Emergency relief should NEVER have pork attached, 2/3's of that bill was pork. If it was only 10-20% over what they needed in pork it would probably have passed.
I agree with Swampman also, because before the 1960's no one build on the beachs in Florida. They built further inland on higher ground. Houses were built with hurricane windows, tar and gravel roofs, or metal roofs, concrete block homes, etc to resist wind and rain damage, but no flooding. Everyone could go to almost any beach and enjoy it as it was almost pristine. On the other hand, homes built on beaches in Florida can resist up to a cat 3 hurricane. They are on pole stilts so surges can go under the homes. Framing has metal brackets installed to hold the wood together. Exterior walls have solid plywood behind them, not particle or chip boards. Windows have actual working shutters. Roofs are metal or tar and gravel. They usually sell for about $1 million each. I have rented one for my whole family to use since some homeowners rent them out by the week. Kind of expensive, but the one we rented had 5 large bedrooms with multiple beds, 4-1/2 baths, kitchen, pool (fresh water) heated, deck it was on poles. Adult family members would chip in to pay the rent (a week was about $2,500), but for 3-4 families sharing, it is actually cheaper than a motel. Also two-3 couches in living room folded out into beds. Chairs were recliners. Teens usually crashed on these. Adult couples in bedrooms. Cars usually park underneath the homes like a carport, but can get washed away in a hurricane if someone stays there.
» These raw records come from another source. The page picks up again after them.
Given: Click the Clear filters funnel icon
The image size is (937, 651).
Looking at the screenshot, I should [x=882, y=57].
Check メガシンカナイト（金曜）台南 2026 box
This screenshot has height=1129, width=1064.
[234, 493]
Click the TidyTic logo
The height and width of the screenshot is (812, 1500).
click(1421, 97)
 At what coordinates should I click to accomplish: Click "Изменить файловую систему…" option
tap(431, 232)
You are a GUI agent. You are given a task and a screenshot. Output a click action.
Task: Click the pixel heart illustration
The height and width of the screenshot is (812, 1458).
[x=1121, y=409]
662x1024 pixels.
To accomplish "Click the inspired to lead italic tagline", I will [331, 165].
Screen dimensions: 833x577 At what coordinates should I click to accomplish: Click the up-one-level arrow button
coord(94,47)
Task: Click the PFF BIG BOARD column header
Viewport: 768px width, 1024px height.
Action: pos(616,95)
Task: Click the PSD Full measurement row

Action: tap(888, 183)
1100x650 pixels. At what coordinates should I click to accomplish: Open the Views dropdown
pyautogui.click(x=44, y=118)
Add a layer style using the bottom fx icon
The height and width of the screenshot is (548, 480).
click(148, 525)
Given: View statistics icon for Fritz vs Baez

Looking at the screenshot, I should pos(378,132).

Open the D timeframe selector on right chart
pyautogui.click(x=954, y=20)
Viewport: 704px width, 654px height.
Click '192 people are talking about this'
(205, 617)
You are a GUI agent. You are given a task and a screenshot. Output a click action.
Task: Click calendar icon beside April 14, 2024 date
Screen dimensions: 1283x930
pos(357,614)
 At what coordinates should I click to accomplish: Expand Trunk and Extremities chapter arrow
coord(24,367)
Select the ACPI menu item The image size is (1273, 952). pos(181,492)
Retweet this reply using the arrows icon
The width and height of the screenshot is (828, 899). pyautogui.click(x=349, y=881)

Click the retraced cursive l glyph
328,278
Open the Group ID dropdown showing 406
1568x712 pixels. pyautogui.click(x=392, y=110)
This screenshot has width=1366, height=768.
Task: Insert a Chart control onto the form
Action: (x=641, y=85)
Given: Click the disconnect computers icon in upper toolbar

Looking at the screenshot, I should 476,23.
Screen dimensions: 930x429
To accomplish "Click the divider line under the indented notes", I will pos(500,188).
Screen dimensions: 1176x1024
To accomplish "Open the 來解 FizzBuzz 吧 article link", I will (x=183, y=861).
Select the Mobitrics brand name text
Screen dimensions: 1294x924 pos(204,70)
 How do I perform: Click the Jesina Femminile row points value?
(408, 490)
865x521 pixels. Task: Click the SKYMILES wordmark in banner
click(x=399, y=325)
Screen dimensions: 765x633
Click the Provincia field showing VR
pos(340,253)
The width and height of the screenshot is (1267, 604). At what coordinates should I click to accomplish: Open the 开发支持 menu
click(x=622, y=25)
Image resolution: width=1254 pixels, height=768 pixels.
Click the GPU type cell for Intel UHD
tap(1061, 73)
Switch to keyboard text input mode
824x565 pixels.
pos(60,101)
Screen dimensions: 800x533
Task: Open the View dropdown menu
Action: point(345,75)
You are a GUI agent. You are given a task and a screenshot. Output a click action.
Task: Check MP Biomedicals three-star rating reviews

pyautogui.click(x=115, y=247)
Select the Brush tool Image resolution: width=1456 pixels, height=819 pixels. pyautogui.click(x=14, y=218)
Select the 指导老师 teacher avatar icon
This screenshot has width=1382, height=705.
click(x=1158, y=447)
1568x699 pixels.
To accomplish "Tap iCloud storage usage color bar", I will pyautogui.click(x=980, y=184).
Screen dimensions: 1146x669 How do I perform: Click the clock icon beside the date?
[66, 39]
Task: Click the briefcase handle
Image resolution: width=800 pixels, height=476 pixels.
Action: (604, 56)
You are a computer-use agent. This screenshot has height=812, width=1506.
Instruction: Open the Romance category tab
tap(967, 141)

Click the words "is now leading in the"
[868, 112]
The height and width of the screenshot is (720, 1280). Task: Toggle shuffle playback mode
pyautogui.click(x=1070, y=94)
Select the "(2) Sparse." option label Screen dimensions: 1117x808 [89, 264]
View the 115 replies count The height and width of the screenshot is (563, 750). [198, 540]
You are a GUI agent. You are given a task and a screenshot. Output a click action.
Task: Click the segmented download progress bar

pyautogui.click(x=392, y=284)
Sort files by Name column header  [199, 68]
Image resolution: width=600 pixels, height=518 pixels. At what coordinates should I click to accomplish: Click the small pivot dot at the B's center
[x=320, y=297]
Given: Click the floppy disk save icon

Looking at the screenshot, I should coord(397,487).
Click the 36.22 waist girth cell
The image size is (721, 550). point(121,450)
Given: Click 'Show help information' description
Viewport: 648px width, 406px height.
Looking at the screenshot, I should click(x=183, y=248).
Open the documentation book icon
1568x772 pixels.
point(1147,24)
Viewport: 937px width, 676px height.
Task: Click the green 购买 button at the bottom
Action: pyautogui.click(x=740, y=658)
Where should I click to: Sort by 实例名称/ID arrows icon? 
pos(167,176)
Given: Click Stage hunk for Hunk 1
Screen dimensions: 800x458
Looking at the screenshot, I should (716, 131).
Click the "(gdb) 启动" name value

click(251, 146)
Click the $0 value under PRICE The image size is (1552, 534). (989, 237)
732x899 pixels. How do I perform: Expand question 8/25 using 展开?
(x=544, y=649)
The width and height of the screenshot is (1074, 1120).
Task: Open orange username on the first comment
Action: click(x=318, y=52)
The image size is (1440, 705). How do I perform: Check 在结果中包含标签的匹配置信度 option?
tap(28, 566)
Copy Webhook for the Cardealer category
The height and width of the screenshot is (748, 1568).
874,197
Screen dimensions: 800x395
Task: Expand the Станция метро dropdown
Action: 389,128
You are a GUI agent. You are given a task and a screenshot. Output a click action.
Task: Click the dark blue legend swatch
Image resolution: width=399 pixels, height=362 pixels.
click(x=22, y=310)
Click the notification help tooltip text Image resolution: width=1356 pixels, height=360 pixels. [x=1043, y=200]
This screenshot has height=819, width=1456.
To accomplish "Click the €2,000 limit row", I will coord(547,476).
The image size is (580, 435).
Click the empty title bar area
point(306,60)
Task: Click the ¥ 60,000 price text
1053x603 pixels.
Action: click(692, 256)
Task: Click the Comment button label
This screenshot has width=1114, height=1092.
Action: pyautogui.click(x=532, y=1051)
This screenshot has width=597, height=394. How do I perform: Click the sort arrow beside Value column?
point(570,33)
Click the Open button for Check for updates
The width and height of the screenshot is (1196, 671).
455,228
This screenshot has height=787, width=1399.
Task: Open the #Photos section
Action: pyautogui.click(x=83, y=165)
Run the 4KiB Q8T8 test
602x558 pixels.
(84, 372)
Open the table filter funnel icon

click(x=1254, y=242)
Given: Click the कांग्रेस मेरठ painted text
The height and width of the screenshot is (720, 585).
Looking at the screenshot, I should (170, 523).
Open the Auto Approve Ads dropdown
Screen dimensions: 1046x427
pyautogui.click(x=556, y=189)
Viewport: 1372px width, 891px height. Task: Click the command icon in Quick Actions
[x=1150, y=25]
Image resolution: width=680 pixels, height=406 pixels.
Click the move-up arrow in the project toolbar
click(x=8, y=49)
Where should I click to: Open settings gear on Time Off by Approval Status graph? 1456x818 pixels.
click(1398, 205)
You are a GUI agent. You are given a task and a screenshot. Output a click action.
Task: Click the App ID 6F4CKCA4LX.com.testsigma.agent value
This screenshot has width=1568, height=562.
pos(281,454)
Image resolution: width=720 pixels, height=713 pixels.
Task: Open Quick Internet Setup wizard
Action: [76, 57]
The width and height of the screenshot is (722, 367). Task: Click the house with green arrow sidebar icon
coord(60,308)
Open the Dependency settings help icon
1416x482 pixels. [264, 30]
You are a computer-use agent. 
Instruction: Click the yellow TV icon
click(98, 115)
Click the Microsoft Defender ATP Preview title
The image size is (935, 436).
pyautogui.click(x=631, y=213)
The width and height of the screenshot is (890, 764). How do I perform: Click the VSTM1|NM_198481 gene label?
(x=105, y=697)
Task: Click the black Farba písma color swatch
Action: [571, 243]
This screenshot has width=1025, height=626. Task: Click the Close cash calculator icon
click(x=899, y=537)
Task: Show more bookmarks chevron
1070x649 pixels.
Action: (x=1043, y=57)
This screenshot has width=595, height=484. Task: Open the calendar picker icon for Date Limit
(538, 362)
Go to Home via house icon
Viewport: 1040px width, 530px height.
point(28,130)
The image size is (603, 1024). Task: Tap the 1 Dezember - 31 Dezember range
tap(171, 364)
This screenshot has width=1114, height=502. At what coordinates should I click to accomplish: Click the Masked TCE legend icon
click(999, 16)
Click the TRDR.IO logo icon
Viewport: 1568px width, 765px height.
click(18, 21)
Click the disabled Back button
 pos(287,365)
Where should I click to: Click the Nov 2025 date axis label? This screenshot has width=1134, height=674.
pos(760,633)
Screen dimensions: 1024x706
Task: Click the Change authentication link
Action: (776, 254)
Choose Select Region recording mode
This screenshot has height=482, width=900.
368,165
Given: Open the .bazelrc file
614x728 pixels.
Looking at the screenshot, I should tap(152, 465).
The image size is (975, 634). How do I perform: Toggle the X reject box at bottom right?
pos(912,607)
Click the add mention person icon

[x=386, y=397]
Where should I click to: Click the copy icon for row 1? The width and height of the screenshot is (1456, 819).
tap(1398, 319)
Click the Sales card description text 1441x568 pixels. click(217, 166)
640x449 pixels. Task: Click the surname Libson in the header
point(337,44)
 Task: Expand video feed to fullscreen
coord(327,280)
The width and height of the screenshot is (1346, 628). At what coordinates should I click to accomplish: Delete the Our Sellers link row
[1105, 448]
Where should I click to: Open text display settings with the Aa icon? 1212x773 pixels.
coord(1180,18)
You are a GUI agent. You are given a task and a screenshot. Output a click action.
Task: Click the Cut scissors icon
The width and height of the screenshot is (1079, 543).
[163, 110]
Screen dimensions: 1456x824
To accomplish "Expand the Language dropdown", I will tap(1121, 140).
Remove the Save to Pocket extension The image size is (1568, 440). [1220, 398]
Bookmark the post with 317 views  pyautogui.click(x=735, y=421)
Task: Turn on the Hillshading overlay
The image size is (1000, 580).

In the Northeast which gets very few hurricanes, homes are not built this way. Florida has learned its lesson over several years. Trailer parks are the ones most recently damaged the most, like Andrew. Florida is gradually zoning out trailer parks except further inland. New Orleans weathered Katrina, but the levie broke and caused the flooding. They all had plenty of time to evacuate, but 50,000 was waiting for the government to save them.
Any build back in the northeast should be similar to what Florida has done since Andrew. Get rid of low homes near beaches and build them wind proof. Last hurricane at Galveston, only one home survived on the and it was built to modern standards.